_Provided text_
>> Start

I always install my UFER at the latest possible moment, usually the day of the pour.

If the inspector is unavilable I photograph the length of the UFER with a tape measurer showing length layed out next to the UFER.

After installation I try to conceal it by sleeving it with a 1" PVC conduit. I throw a couple of boxes on top of the conduit to make it look like debris.

Sometimes it works, sometimes not. If it doesn't work, I don't cadweld in the stub until the building is secure.


----------



## Old Spark

Yes, we started doing the sleeving after losing two ufers. Problem was they must have gotten it before the pad was poured for the msb, because there was no stub. Don't know how much they got because the footing was poured ahead and no one noticed the missing ufer until msb set.
David


----------



## brian john

On the positive side if everyone is over sizing their GEC's it is not detrimental, only costly for the end user.

But one would expect their AHJ's and engineers to know the NEC if they are enforcing/designing electrical systems.

>> End

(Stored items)
>> Start

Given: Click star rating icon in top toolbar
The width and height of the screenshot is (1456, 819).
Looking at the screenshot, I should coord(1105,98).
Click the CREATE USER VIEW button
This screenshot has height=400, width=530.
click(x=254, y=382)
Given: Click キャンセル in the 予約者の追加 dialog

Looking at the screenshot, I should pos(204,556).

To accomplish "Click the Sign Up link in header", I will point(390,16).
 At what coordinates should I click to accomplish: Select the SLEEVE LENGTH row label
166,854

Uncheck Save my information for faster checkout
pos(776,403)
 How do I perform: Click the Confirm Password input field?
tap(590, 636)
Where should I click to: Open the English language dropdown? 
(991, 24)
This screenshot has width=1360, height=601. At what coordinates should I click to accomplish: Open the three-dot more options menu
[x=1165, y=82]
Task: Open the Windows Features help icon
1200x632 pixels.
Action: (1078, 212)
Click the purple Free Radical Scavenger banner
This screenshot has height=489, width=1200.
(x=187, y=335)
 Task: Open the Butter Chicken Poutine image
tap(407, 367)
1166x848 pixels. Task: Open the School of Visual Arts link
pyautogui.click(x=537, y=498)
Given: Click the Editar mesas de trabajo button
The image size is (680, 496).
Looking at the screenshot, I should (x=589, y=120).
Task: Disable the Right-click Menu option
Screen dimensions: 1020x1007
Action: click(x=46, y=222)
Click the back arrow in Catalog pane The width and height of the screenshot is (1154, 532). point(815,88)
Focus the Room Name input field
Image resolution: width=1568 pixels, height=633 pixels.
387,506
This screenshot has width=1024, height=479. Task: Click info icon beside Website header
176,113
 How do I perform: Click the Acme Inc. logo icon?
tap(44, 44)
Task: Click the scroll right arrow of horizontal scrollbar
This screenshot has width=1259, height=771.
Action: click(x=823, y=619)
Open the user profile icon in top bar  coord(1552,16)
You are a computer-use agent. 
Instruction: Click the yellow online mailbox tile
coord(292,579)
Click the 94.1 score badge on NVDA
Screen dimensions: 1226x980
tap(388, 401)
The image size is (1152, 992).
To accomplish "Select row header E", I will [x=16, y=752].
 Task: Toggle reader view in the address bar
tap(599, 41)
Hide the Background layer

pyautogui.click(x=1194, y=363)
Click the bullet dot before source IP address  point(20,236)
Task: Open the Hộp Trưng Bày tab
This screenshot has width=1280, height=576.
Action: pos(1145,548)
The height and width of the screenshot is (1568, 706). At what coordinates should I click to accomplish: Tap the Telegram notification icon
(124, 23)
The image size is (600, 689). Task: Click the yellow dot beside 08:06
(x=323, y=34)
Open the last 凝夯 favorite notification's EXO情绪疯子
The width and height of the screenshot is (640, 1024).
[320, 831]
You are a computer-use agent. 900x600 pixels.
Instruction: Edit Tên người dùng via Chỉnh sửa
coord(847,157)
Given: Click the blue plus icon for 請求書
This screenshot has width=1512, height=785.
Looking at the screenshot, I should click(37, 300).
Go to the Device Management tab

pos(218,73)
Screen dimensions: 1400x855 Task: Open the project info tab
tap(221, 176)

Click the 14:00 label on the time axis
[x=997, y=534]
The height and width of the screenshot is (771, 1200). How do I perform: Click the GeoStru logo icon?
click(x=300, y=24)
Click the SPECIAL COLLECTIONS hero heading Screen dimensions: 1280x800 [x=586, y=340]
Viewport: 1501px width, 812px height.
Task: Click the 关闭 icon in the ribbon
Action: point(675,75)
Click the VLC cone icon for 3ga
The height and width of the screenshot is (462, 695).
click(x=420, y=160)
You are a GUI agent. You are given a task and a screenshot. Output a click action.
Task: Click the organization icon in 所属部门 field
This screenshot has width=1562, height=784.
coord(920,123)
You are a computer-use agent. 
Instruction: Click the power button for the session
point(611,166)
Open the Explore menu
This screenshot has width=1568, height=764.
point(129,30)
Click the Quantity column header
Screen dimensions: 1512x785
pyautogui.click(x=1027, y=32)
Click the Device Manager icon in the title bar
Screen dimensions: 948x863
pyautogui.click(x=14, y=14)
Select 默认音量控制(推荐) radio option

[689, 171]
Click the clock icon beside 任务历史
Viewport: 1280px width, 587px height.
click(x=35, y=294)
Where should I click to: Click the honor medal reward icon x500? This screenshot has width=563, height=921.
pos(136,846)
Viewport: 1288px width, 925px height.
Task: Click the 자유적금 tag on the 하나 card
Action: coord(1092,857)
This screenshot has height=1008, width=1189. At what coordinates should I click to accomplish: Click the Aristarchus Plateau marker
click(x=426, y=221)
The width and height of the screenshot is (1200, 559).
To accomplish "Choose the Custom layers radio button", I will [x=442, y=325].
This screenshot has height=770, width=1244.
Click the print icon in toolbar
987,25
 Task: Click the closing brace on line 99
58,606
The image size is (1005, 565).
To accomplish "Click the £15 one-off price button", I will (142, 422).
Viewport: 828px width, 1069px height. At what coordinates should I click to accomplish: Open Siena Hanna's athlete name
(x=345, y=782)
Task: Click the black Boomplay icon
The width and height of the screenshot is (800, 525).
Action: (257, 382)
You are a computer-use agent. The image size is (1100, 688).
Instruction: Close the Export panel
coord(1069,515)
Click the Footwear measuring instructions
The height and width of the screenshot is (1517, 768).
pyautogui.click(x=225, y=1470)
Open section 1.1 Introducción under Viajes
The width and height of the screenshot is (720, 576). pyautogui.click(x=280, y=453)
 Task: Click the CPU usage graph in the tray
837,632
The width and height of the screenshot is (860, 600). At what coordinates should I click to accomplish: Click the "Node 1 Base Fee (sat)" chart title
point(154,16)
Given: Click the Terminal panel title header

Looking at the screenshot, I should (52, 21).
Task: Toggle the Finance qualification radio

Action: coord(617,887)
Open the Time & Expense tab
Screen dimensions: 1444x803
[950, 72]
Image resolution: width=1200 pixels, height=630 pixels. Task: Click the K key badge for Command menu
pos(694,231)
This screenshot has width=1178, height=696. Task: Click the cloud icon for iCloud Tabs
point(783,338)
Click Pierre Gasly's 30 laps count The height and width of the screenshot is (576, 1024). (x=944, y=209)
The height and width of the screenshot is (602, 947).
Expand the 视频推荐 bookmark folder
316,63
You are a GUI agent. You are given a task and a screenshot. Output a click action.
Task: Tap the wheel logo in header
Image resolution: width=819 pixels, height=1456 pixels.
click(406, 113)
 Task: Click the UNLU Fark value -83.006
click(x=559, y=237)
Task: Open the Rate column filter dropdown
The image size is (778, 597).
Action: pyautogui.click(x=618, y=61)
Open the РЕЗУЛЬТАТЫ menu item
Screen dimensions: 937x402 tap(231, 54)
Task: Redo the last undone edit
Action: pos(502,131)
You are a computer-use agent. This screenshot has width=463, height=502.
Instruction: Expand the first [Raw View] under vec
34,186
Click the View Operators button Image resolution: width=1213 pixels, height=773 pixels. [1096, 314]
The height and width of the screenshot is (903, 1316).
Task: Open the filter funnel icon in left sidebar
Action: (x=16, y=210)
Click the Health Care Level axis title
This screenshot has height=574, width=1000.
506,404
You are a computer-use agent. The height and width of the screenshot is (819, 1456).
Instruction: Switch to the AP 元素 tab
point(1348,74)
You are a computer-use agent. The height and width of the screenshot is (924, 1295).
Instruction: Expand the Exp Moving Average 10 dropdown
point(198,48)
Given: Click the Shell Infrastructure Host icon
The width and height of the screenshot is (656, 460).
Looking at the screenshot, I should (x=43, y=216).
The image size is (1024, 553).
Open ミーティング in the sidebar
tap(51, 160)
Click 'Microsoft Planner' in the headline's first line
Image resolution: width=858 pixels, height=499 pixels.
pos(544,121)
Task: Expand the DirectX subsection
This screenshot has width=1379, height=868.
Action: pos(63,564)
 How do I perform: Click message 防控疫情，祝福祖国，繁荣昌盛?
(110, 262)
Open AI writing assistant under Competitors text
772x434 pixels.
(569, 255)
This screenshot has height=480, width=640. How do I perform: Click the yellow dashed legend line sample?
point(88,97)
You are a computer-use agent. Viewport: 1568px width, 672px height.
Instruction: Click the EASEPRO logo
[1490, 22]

>> End

_Task instructions_
1) Reproduce the UFER forum thread word for word from "If the inspector" to "building is secure.".
2) Write what comes next in the UFER forum thread, starting after its final sentence.

_Written answers_
1)
If the inspector is unavilable I photograph the length of the UFER with a tape measurer showing length layed out next to the UFER.

After installation I try to conceal it by sleeving it with a 1" PVC conduit. I throw a couple of boxes on top of the conduit to make it look like debris.

Sometimes it works, sometimes not. If it doesn't work, I don't cadweld in the stub until the building is secure.

2)
----------



## manchestersparky

I met an EC who installs the uffer in the footer and gets it inspected prior to the footer being poured. What he does when they pour the slab is clever. He builds a wood box about 12x12 out of 2x4's, puts plywood on one side. THen he rolls up his uffer tail and puts the box over it and has them pour right over it. At a later date he just taps the floor to break the concrete that is over the box, like you would for a floor box. Then he just breaks out the wood and patches the floor.


----------



## JayH

manchestersparky said:


> I met an EC who installs the uffer in the footer and gets it inspected prior to the footer being poured. What he does when they pour the slab is clever. He builds a wood box about 12x12 out of 2x4's, puts plywood on one side. THen he rolls up his uffer tail and puts the box over it and has them pour right over it. At a later date he just taps the floor to break the concrete that is over the box, like you would for a floor box. Then he just breaks out the wood and patches the floor.


 
Smart man.


----------



## JohnJ0906

manchestersparky said:


> I met an EC who installs the uffer in the footer and gets it inspected prior to the footer being poured. What he does when they pour the slab is clever. He builds a wood box about 12x12 out of 2x4's, puts plywood on one side. THen he rolls up his uffer tail and puts the box over it and has them pour right over it. At a later date he just taps the floor to break the concrete that is over the box, like you would for a floor box. Then he just breaks out the wood and patches the floor.


That is a damn good idea.


----------



## Dennis Alwon

JayH said:


> Smart man.


I just bury mine in the dirt a few inches.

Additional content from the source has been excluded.